▶ [Aufgabe]
Geben Sie nur die Anzahl der Zeilen in den Einträgen an, die die Zeichenfolge „element“ enthalten. Achten Sie dabei auf Groß- und Kleinschreibung.

▶ [Angezeigte Einträge]
------------------------

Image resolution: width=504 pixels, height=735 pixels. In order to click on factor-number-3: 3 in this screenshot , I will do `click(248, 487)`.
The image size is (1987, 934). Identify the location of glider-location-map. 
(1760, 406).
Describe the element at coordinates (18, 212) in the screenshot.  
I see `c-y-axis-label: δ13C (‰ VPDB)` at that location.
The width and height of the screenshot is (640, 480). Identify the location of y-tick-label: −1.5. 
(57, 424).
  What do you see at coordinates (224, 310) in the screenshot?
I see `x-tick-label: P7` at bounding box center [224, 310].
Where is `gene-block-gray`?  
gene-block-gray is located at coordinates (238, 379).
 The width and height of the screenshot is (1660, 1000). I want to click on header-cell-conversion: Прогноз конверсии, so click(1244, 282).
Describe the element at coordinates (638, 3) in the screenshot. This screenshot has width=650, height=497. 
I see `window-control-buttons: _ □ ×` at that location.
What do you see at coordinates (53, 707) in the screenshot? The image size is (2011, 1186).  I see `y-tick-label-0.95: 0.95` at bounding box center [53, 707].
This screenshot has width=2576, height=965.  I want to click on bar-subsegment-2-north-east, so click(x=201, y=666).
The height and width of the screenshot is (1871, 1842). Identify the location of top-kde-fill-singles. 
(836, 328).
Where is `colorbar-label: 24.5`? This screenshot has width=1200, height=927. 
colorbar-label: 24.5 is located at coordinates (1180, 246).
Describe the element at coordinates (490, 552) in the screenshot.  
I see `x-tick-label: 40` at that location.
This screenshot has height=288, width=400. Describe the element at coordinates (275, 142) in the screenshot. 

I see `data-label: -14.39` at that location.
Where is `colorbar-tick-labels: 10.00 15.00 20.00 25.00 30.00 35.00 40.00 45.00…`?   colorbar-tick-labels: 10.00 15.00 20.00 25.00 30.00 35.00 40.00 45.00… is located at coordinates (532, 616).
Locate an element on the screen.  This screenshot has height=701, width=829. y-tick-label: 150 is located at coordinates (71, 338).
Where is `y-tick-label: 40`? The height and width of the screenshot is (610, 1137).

------------------------

▶ [Ergebnis der Übung]
5